Material supplied |

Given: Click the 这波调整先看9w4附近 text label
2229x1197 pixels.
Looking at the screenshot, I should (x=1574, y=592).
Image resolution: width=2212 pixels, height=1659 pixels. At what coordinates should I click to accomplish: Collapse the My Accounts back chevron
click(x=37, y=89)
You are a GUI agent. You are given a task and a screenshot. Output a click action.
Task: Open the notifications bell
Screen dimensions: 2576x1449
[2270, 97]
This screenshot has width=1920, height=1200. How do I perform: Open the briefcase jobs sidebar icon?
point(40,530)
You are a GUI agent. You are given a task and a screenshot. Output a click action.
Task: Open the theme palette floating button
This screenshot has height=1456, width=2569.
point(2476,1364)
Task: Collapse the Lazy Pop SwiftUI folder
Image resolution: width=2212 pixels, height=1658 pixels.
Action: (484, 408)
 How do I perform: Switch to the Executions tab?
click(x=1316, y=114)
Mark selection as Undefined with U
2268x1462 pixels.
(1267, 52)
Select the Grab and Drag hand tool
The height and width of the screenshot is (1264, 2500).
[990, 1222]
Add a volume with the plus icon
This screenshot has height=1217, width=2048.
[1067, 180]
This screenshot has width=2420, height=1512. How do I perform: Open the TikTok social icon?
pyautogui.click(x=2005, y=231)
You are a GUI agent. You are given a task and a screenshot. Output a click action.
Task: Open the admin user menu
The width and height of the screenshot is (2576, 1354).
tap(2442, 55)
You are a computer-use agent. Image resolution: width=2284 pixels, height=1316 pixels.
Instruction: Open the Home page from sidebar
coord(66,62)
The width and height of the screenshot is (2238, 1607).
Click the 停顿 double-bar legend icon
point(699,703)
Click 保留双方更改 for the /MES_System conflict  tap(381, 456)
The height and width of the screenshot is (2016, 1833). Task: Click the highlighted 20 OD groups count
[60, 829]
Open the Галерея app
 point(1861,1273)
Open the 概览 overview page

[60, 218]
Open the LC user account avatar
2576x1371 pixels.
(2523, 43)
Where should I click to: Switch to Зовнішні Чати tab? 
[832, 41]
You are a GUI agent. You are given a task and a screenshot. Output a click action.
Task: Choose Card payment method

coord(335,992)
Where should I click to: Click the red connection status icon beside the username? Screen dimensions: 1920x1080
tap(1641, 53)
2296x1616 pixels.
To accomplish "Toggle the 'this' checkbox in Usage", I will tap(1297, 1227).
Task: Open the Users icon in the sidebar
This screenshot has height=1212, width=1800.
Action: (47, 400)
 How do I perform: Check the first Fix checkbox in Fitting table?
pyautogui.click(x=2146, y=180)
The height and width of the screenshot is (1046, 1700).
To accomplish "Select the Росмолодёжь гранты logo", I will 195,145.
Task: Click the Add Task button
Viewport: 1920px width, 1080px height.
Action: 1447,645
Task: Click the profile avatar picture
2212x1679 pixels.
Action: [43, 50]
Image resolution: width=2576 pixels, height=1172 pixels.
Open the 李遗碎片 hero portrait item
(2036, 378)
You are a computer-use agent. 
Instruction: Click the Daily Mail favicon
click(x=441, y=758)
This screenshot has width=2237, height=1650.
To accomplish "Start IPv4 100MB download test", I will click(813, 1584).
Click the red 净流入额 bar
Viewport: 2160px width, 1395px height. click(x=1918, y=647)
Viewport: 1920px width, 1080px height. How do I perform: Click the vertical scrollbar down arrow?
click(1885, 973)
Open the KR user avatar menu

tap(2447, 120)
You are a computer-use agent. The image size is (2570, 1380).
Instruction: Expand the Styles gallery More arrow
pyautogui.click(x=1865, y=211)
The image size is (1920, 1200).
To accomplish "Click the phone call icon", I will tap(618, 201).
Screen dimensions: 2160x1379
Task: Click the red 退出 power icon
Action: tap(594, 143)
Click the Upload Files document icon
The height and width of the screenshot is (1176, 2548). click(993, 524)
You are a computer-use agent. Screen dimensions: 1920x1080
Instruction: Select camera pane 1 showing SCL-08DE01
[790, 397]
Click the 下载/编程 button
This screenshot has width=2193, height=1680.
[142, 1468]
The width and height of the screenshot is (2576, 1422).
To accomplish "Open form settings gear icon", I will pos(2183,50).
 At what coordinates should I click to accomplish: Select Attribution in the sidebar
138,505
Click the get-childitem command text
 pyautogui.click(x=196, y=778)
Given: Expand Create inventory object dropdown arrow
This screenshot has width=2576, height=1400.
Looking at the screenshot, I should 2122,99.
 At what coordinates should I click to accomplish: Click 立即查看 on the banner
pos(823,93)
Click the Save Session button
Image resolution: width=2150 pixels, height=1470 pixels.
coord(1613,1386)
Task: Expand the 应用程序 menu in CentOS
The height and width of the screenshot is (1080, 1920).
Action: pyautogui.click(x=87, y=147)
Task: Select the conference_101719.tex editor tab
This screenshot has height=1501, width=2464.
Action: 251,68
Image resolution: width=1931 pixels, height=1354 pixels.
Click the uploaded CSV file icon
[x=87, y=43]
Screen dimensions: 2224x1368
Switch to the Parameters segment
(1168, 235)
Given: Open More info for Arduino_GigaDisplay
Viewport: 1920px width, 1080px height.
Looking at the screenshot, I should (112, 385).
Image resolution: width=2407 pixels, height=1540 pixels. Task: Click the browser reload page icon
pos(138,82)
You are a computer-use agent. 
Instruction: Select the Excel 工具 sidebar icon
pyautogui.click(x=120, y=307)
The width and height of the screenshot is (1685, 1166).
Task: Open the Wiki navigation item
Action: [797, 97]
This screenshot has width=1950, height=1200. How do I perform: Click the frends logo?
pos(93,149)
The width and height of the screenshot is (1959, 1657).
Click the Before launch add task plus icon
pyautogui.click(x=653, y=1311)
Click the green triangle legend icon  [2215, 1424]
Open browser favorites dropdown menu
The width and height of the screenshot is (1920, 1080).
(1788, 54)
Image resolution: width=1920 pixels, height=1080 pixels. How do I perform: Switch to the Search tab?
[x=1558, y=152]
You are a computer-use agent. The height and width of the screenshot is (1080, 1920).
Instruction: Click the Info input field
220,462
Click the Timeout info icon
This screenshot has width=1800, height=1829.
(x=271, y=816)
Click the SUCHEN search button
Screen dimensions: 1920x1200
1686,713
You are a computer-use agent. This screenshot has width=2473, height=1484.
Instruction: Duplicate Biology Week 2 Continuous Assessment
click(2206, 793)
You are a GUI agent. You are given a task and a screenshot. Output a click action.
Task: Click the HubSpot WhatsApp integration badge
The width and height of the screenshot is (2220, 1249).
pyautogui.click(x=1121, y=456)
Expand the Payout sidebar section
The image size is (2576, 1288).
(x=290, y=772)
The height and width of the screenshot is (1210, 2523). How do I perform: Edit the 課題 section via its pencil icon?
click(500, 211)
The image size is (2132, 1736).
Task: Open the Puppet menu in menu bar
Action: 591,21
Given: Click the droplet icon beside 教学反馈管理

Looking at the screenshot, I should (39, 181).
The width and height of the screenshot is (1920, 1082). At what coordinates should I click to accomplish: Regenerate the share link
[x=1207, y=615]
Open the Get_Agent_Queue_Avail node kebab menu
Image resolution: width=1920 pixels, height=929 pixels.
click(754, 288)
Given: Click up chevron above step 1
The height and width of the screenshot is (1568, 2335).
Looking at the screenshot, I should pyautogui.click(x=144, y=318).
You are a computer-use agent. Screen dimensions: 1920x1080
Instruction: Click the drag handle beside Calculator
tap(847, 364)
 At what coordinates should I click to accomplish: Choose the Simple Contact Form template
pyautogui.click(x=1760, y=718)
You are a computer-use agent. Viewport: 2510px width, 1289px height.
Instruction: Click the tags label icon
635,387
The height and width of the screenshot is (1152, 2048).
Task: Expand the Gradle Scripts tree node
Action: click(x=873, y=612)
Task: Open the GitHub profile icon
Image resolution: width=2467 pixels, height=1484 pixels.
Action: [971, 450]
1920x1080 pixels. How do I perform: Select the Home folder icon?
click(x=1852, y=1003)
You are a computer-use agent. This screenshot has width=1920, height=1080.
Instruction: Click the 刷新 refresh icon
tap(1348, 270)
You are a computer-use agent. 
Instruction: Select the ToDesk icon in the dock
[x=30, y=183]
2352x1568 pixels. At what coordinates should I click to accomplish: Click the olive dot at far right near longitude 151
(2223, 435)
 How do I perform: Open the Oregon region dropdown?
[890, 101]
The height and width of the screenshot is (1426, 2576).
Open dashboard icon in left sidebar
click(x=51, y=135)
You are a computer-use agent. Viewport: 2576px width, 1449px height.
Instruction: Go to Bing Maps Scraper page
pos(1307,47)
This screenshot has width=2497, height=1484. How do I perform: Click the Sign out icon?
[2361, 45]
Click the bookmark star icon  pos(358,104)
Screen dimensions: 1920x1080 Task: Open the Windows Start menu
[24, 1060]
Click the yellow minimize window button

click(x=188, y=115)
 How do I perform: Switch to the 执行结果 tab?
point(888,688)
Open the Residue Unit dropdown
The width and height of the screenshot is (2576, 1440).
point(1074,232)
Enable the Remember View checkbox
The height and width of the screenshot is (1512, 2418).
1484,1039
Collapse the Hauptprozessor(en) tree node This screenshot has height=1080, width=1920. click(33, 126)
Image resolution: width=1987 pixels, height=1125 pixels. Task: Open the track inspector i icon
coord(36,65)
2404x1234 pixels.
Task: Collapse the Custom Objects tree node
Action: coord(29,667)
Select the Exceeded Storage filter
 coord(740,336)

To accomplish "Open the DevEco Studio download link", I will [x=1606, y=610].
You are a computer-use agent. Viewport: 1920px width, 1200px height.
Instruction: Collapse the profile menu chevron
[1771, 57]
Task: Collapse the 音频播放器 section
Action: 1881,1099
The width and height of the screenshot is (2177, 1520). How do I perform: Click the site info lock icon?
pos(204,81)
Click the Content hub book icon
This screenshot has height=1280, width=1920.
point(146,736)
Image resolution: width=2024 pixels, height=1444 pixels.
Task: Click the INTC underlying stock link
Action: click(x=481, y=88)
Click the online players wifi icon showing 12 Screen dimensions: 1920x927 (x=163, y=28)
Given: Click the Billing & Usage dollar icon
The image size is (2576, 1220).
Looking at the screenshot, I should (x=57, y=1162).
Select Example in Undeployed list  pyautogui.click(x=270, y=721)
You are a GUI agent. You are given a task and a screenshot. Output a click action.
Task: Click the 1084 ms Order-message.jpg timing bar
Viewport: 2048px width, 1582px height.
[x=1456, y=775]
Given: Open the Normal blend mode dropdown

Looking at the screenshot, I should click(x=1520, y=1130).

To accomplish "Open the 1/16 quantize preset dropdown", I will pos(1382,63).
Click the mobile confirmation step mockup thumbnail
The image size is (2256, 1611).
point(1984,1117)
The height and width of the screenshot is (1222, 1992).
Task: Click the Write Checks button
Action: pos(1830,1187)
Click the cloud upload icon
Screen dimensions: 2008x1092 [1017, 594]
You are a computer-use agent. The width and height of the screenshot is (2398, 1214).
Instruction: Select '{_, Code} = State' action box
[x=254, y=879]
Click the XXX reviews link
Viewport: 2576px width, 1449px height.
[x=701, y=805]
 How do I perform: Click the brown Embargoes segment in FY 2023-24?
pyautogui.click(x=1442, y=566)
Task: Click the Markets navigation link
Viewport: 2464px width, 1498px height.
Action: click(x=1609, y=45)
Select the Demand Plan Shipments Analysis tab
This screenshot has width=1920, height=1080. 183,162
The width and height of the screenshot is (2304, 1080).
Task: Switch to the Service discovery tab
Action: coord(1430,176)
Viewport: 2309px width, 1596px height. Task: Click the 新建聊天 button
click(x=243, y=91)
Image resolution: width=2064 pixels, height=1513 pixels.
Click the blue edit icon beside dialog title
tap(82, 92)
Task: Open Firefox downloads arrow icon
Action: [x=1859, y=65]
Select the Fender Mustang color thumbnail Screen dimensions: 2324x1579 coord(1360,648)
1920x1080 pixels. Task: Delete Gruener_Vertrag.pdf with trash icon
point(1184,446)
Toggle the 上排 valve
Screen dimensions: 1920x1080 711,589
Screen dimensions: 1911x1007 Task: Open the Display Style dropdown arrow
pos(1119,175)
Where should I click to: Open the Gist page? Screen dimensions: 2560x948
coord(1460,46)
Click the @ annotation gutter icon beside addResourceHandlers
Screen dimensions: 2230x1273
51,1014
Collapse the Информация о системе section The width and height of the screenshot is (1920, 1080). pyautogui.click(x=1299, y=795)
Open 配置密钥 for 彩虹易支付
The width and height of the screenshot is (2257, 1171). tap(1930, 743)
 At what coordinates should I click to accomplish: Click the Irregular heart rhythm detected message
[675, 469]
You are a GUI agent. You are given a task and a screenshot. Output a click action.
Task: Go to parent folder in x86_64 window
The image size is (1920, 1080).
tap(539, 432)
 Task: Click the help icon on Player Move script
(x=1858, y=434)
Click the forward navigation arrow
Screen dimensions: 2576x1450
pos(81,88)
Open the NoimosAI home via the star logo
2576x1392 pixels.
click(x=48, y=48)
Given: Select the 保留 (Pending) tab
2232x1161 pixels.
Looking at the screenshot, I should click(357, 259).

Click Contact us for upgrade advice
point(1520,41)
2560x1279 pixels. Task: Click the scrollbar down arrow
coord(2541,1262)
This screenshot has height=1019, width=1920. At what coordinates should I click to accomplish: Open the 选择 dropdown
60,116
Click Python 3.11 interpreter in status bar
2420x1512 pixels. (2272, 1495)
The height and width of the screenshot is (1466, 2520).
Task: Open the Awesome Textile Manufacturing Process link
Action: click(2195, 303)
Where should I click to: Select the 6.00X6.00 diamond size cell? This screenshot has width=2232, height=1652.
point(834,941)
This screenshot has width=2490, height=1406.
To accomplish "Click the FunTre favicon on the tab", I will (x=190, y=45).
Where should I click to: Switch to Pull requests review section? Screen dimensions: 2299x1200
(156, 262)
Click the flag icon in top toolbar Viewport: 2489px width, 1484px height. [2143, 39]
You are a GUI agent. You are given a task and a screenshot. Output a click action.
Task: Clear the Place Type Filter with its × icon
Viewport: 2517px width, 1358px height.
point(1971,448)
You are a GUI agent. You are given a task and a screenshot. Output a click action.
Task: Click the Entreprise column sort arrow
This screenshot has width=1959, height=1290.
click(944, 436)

Problem to solve | Every line in the records that holds the word "Usage" should be copied into the answer.

Solution for this problem |
To accomplish "Toggle the 'this' checkbox in Usage", I will tap(1297, 1227).
Given: Click the Billing & Usage dollar icon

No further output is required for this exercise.